Verify the identity.
$$\dfrac {\cos u \sec u }{\tan u }=\cot u$$

Answer

**step1** Identify the Left Hand Side

The identity to be verified is $$\dfrac {\cos u \sec u }{\tan u }=\cot u$$.
We will start by simplifying the Left Hand Side (LHS) of the identity, which is $$\dfrac {\cos u \sec u }{\tan u }$$.

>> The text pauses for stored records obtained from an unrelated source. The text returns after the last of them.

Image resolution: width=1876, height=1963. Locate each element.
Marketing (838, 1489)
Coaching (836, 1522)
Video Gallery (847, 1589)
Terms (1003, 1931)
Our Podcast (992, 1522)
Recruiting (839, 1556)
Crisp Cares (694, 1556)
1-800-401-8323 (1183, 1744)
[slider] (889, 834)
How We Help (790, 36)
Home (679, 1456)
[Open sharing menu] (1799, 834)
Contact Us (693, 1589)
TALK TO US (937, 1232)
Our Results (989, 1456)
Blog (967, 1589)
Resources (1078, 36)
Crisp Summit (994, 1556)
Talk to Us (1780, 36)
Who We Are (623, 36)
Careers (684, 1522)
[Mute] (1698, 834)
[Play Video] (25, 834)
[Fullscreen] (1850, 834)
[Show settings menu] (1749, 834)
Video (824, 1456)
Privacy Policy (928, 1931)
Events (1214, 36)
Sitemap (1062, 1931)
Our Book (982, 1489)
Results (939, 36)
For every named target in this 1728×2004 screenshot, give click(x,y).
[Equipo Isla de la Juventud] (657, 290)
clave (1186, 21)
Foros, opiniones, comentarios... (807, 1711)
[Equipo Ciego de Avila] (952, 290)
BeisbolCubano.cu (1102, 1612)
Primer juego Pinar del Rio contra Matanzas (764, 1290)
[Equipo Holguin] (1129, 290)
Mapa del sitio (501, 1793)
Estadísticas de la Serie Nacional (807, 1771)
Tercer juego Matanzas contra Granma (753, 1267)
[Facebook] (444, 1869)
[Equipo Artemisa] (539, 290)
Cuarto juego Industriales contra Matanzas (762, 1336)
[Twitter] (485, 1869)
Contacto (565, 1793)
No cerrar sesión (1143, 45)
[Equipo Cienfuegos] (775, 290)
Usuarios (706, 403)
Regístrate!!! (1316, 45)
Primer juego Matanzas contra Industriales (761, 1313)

**step2** Express `sec u` in terms of `cos u`

Recall the reciprocal trigonometric identity that relates secant and cosine: $$\sec u = \frac{1}{\cos u}$$.
Substitute this definition into the numerator of the LHS expression:
$$\dfrac {\cos u \left(\frac{1}{\cos u}\right) }{\tan u }$$

**step3** Simplify the numerator

Now, simplify the numerator by performing the multiplication: $$\cos u \times \frac{1}{\cos u}$$.
Since any non-zero number multiplied by its reciprocal equals 1, the numerator simplifies to 1.
The expression for the LHS becomes:
$$\dfrac {1 }{\tan u }$$

**step4** Express `tan u` in terms of `sin u` and `cos u`

Recall the quotient trigonometric identity that relates tangent to sine and cosine: $$\tan u = \frac{\sin u}{\cos u}$$.
Substitute this definition into the denominator of the expression:
$$\dfrac {1 }{\frac{\sin u}{\cos u} }$$

**step5** Simplify the complex fraction

To simplify a fraction where the denominator is also a fraction, we can multiply the numerator by the reciprocal of the denominator.
So, $$1 \div \left(\frac{\sin u}{\cos u}\right)$$ becomes $$1 \times \left(\frac{\cos u}{\sin u}\right)$$.
This simplifies to:
$$\frac{\cos u}{\sin u}$$

**step6** Identify the result in terms of `cot u`

Recall the quotient trigonometric identity that relates cotangent to cosine and sine: $$\cot u = \frac{\cos u}{\sin u}$$.
Therefore, the simplified Left Hand Side of the identity is:
$$\cot u$$

**step7** Compare with the Right Hand Side

The Right Hand Side (RHS) of the given identity is $$\cot u$$.
Since our simplified Left Hand Side, $$\cot u$$, is equal to the Right Hand Side, $$\cot u$$, the identity is verified.
$$ \dfrac {\cos u \sec u }{\tan u } = \cot u $$